> MATERIAL PROVIDED:

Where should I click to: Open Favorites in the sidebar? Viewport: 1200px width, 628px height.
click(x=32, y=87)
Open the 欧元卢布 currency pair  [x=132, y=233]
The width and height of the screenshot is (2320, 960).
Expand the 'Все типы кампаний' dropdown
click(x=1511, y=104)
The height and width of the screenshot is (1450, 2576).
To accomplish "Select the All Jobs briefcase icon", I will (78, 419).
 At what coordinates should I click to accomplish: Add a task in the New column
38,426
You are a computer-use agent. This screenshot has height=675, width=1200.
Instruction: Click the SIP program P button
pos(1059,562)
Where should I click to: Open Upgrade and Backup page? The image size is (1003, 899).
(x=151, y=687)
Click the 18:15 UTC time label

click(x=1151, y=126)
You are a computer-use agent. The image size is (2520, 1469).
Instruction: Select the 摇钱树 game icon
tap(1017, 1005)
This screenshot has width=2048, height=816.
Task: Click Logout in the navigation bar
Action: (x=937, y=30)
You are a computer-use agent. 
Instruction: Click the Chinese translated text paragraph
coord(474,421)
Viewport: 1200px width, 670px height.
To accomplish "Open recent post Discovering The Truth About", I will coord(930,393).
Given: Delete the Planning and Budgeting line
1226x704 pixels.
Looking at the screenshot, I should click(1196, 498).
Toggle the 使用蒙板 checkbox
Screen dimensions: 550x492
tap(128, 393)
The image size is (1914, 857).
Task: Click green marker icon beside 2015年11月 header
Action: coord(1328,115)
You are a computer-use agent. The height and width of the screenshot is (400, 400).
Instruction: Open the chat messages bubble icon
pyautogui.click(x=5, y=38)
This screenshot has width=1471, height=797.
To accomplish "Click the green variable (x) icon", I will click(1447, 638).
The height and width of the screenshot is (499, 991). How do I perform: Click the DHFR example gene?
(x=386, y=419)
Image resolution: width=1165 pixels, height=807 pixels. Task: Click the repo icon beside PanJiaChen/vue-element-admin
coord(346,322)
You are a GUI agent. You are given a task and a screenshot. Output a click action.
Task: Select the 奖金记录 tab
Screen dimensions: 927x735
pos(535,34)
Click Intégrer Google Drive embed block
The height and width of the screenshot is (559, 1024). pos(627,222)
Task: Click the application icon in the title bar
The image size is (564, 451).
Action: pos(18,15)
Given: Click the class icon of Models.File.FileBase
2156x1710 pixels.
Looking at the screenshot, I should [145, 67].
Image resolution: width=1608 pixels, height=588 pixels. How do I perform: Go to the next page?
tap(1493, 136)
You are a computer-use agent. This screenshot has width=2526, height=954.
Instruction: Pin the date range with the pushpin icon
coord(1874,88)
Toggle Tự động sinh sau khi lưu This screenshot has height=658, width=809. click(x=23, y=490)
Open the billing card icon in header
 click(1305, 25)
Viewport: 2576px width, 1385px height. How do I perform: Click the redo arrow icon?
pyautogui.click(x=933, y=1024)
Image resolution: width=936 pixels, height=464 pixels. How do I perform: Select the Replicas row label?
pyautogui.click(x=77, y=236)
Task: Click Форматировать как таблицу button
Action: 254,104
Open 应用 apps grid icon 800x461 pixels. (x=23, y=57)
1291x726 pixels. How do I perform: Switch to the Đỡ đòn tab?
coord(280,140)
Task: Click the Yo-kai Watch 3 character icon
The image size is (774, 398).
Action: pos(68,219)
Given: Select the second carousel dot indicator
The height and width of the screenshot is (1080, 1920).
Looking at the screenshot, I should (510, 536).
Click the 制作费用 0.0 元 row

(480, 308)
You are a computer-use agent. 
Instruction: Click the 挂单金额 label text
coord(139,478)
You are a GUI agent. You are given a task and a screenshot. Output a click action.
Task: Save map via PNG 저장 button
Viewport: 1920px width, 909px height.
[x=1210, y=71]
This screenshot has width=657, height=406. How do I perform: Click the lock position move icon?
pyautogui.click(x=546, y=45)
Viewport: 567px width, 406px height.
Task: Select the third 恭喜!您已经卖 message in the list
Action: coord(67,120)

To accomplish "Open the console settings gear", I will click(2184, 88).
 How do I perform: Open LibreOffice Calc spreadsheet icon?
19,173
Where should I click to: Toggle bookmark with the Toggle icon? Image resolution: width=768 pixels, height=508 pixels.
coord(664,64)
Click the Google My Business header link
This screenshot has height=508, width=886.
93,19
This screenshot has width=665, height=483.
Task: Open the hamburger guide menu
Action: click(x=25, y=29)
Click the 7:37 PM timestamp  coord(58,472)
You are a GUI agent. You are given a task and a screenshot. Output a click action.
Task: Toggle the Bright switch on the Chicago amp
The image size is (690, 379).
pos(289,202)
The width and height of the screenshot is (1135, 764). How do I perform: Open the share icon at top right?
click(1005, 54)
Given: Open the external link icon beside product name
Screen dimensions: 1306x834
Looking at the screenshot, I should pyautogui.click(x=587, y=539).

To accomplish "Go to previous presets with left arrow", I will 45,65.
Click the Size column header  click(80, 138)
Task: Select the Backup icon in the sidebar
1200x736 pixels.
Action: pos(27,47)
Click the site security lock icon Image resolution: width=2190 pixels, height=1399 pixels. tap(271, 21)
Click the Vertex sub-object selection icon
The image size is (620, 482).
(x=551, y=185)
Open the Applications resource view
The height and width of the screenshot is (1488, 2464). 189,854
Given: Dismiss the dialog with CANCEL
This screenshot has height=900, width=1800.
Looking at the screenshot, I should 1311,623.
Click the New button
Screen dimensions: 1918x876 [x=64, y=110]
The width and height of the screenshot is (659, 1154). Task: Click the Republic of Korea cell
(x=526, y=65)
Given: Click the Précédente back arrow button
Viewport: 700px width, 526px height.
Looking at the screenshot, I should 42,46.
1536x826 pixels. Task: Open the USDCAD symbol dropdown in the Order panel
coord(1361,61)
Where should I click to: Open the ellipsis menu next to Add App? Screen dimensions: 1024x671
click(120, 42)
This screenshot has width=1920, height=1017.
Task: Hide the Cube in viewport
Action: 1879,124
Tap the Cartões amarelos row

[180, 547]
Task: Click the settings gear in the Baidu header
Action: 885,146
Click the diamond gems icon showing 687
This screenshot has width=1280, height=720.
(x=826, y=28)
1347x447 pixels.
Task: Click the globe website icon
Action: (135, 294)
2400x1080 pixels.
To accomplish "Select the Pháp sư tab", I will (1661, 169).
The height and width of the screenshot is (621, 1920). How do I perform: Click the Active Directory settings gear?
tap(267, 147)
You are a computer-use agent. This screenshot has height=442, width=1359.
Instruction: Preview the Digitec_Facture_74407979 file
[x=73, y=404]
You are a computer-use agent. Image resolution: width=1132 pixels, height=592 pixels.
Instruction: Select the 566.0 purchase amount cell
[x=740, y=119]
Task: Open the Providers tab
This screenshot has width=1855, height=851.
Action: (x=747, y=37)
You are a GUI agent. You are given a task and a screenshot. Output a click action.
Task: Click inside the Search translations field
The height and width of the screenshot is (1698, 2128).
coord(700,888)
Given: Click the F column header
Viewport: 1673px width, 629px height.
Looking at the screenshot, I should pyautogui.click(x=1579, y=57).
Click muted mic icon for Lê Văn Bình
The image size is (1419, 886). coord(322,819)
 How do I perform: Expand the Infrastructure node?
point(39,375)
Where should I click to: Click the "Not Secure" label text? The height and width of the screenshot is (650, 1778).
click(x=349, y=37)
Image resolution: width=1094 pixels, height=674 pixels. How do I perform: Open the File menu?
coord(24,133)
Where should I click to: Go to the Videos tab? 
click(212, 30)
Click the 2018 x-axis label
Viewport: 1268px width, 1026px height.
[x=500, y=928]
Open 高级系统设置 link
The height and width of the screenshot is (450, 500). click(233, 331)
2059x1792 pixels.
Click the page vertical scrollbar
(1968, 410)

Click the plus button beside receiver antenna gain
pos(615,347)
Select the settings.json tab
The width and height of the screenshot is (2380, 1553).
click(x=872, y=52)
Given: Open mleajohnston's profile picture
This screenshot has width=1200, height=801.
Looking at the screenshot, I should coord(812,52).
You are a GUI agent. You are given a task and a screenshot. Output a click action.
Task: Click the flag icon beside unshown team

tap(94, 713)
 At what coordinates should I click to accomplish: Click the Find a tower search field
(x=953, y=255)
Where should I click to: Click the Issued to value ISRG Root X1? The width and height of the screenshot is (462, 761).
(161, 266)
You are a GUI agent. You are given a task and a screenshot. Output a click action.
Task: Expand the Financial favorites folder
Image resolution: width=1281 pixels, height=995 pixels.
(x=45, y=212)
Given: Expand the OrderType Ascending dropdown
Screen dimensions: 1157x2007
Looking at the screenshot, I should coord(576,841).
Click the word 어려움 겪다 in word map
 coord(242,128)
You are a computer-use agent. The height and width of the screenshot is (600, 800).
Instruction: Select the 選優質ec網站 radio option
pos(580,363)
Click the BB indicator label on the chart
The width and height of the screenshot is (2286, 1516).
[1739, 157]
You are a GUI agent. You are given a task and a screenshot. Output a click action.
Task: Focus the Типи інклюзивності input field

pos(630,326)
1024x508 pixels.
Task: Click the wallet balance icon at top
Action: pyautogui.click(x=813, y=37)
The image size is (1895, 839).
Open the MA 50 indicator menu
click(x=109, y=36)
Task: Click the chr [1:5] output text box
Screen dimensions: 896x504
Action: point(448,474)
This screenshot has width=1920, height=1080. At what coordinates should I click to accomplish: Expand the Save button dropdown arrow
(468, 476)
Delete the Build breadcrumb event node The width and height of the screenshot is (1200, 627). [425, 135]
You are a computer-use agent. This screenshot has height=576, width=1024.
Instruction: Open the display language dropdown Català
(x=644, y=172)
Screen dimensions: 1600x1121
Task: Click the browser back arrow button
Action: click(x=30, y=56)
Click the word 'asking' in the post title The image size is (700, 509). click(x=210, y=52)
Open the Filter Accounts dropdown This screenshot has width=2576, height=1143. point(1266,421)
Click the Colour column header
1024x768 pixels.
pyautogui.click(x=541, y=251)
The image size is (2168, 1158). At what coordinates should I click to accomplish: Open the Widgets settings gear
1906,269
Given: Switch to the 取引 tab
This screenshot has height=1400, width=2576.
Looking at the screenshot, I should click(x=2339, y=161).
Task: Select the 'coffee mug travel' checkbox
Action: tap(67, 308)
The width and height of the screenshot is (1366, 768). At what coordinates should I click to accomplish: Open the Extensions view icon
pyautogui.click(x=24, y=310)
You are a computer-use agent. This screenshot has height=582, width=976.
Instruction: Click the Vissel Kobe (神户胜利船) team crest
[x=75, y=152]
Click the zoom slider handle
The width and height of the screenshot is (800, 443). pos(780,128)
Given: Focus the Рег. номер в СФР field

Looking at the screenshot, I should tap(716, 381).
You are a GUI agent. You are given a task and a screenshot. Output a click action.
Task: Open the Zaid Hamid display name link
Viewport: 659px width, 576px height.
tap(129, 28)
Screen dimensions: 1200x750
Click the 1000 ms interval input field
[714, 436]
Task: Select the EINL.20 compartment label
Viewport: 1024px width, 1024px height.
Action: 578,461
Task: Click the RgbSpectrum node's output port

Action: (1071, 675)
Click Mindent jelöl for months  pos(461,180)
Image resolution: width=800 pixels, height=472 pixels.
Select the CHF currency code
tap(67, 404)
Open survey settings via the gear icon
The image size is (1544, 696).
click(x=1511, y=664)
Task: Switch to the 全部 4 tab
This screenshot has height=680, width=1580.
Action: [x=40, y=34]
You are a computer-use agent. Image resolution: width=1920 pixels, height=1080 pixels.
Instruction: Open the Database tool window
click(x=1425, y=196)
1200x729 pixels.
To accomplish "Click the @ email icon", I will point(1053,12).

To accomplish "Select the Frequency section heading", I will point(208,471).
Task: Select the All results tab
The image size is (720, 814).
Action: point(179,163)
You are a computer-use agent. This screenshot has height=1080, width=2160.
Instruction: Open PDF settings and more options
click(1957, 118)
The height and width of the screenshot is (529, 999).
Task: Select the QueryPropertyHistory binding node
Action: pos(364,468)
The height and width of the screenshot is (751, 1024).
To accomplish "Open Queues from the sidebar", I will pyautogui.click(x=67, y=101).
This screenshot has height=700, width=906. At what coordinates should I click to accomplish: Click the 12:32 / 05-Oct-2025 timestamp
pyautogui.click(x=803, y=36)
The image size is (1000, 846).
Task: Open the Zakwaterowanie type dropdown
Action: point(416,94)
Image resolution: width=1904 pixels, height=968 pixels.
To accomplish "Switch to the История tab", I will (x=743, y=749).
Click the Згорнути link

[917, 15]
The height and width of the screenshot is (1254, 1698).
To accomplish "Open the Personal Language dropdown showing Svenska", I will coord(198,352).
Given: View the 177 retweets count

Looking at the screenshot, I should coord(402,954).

> PROBLEM REQUIREMENTS:
Convert the lines above into a Markdown table with the columns "No." and "Line", omitting any blank lines. Begin at the line that contains "Image resolution: width=1165" and stop after the line that contains "pyautogui.click(x=933, y=1024)".

> FULL OUTPUT:
| No. | Line |
|---|---|
| 1 | Image resolution: width=1165 pixels, height=807 pixels. Task: Click the repo icon beside PanJiaChen/vue-element-admin |
| 2 | coord(346,322) |
| 3 | You are a GUI agent. You are given a task and a screenshot. Output a click action. |
| 4 | Task: Select the 奖金记录 tab |
| 5 | Screen dimensions: 927x735 |
| 6 | pos(535,34) |
| 7 | Click Intégrer Google Drive embed block |
| 8 | The height and width of the screenshot is (559, 1024). pos(627,222) |
| 9 | Task: Click the application icon in the title bar |
| 10 | The image size is (564, 451). |
| 11 | Action: pos(18,15) |
| 12 | Given: Click the class icon of Models.File.FileBase |
| 13 | 2156x1710 pixels. |
| 14 | Looking at the screenshot, I should [145, 67]. |
| 15 | Image resolution: width=1608 pixels, height=588 pixels. How do I perform: Go to the next page? |
| 16 | tap(1493, 136) |
| 17 | You are a computer-use agent. This screenshot has width=2526, height=954. |
| 18 | Instruction: Pin the date range with the pushpin icon |
| 19 | coord(1874,88) |
| 20 | Toggle Tự động sinh sau khi lưu This screenshot has height=658, width=809. click(x=23, y=490) |
| 21 | Open the billing card icon in header |
| 22 |  click(1305, 25) |
| 23 | Viewport: 2576px width, 1385px height. How do I perform: Click the redo arrow icon? |
| 24 | pyautogui.click(x=933, y=1024) |